**課題の内容:**
a: 認証に関する文章から、「チャレンジレスポンス認証」から「てもパスワードが流出しない。」までの部分を一字一句変えずに書き写せ。
b: 認証に関する文章によれば、チャレンジレスポンス認証では盗聴されてもパスワードが流出しないのはなぜか。1〜3文で説明せよ。

**本文:**
1.認証とは
認証とは、人や物などについてその正当性を確認すること。以下の2種類がある。
- ①二者間認証 Authentication
- 被認証者(認証される者)について、認証場所が直接認証をする。
- ②三者間認証 Certification
- 被認証者と認証場所のほかに認証局があり、認証局によって正当性が確認されるような仕組みのことを言う。公開鍵基盤(PKI)は三者間認証の仕組みの一つである。
2.認証の種類
パスワード認証
クリアテキスト認証ともいう。平文でユーザーIDとパスワードを送信し、サーバで認証を行う古典的な方法であり、ネットワーク上をスニファすることによって簡単に解読されてしまうため、危険である。
チャレンジレスポンス認証
ユーザがユーザIDを送ると、サーバがチャレンジコードを送り返す。ユーザはチャレンジコードとパスワードを組み合わせたものをハッシュ値にして、その値を送る。サーバでも同様の処理を行い、送られてきた値が一致 したら認証する。ネットワーク上に流れる情報は不可逆性を持つハッシュ値であるため盗聴されてもパスワードが流出しない。
ワンタイムパスワード
ネットワーク上を流れるパスワードを使い捨てにして毎回変える方式のことをいう。チャレンジレスポンス方式はチャレンジコードは使い捨てになっているが、パスワードは固定である。ワンタイムパスワードはパスワード自体を使い捨てにする。
(1) S/Key
チャレンジレスポンス方式を応用したワンタイムパスワード方式である。ユーザはあらかじめパスフレーズをシーケンス番号の数値分だけハッシュ化した値をサーバに送信しておき、サーバはその値を保持しておく。認証時にユーザーはパスフレーズをシーケンス番号の数値をマイナス1した分だけハッシュ化し、その値をサーバに送る。サーバでは送られてきた数値を一回だけハッシュ化することにより、あらかじめ登録しておいた値
となるか確認し、正しければ認証する。認証後、サーバは認証時に送られて きた値に更新する。

**提供資料:**
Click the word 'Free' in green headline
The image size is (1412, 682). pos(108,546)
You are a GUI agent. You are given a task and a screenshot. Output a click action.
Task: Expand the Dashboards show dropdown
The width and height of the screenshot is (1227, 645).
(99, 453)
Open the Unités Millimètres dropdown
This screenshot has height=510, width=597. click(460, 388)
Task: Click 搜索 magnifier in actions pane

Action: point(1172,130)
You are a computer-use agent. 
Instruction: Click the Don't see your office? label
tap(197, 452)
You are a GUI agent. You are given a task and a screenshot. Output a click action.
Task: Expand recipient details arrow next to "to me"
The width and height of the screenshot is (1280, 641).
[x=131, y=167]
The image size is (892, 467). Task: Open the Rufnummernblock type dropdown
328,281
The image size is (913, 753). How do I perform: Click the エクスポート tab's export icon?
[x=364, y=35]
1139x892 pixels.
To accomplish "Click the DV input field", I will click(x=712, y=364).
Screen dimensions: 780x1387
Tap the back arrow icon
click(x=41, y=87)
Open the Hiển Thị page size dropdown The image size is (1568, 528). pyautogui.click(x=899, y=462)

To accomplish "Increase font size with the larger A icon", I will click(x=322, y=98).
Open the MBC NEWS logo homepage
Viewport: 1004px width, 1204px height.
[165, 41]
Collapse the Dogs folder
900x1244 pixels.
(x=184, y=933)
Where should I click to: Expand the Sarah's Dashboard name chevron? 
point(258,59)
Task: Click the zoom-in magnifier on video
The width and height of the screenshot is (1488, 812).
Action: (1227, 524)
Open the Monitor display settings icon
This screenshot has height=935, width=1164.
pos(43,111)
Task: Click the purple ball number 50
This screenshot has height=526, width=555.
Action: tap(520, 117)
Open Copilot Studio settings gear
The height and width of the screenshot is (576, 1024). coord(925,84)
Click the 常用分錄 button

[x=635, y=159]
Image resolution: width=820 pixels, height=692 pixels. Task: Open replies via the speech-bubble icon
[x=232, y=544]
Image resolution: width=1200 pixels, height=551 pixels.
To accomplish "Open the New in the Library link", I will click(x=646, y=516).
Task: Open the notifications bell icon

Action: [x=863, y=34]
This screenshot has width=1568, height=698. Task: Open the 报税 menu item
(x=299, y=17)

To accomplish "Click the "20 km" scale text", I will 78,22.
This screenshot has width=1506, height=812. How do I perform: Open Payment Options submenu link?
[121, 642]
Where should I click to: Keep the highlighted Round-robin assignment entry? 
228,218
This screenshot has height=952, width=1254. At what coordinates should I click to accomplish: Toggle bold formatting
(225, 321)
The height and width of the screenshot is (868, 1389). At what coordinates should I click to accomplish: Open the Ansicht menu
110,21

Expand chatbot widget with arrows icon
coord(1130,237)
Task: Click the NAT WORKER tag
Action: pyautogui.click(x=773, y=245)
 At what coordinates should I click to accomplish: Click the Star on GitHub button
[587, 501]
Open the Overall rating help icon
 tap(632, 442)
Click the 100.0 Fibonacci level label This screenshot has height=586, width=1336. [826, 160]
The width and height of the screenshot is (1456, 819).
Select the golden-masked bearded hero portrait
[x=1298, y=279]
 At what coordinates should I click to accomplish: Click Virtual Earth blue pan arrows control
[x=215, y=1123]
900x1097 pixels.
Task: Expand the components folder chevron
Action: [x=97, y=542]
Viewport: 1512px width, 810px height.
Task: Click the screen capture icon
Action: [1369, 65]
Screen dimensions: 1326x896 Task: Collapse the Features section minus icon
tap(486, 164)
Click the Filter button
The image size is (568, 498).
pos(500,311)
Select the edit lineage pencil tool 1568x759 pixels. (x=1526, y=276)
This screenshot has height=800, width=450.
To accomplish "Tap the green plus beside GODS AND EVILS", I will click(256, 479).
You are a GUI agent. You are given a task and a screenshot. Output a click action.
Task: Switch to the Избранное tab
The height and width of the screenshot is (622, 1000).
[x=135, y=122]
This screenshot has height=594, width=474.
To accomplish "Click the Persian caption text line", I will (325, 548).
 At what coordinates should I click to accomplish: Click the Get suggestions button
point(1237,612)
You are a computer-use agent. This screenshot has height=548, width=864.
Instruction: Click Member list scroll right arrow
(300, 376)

**課題ごとの解答:**
a:
チャレンジレスポンス認証
ユーザがユーザIDを送ると、サーバがチャレンジコードを送り返す。ユーザはチャレンジコードとパスワードを組み合わせたものをハッシュ値にして、その値を送る。サーバでも同様の処理を行い、送られてきた値が一致 したら認証する。ネットワーク上に流れる情報は不可逆性を持つハッシュ値であるため盗聴されてもパスワードが流出しない。

b: ネットワーク上に流れるのは、チャレンジコードとパスワードを組み合わせたものから作った、不可逆性を持つハッシュ値だからだ。そのため、盗聴されてもパスワードは流出しない。